--- GIVEN EXERCISE ---
Gather every line in the records below that contains the string "more", matching case exactly.

___ INPUT MATERIAL ___

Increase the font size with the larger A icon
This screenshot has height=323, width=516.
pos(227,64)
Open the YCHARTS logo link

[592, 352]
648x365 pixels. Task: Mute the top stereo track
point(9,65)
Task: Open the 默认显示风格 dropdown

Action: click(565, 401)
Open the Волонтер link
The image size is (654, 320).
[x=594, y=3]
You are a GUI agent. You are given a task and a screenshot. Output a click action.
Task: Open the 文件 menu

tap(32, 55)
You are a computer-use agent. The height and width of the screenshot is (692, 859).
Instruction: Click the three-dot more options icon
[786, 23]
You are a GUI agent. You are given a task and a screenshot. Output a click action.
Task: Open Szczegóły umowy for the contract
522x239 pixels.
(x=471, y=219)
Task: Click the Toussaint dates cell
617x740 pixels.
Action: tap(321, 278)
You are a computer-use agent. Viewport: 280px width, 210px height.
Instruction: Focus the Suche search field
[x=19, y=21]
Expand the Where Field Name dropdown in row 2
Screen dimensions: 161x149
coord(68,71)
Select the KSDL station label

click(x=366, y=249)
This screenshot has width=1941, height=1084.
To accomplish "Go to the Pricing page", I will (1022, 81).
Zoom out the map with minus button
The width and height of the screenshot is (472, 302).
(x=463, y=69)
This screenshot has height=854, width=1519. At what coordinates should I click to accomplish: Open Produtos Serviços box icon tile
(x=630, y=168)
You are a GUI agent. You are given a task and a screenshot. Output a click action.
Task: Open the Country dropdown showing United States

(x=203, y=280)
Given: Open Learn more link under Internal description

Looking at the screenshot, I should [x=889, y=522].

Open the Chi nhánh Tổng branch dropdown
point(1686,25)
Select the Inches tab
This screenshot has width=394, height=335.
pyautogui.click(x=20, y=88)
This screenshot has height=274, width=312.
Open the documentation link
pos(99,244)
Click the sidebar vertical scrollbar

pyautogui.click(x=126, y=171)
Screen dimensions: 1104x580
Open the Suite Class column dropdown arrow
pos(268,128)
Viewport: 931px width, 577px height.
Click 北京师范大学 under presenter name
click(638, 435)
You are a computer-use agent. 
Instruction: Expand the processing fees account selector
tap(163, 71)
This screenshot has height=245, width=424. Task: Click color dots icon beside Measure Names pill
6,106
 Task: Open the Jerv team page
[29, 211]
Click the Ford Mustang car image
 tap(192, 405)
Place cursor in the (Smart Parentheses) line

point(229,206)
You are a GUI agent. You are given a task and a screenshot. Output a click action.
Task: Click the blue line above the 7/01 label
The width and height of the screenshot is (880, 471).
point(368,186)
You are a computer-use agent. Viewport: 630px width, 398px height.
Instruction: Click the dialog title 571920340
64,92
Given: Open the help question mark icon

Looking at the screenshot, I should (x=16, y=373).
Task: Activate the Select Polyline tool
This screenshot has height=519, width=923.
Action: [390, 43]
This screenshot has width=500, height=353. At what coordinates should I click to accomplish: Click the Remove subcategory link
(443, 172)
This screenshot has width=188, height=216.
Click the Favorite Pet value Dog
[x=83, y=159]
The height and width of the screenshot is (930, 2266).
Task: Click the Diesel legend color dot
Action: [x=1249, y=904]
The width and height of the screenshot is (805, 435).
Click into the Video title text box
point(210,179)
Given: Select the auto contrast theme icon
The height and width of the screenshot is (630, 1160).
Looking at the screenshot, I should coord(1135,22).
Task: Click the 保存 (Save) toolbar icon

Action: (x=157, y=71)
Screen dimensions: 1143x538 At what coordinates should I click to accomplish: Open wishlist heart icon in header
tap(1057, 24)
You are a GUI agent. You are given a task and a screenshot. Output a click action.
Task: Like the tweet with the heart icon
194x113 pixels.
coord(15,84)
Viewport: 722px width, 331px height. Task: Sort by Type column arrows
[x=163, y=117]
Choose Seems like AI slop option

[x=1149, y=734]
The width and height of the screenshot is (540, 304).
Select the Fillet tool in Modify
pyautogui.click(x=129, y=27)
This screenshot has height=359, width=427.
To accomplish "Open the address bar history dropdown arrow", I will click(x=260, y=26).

___

--- FINISHED ANSWER ---
Instruction: Click the three-dot more options icon
Given: Open Learn more link under Internal description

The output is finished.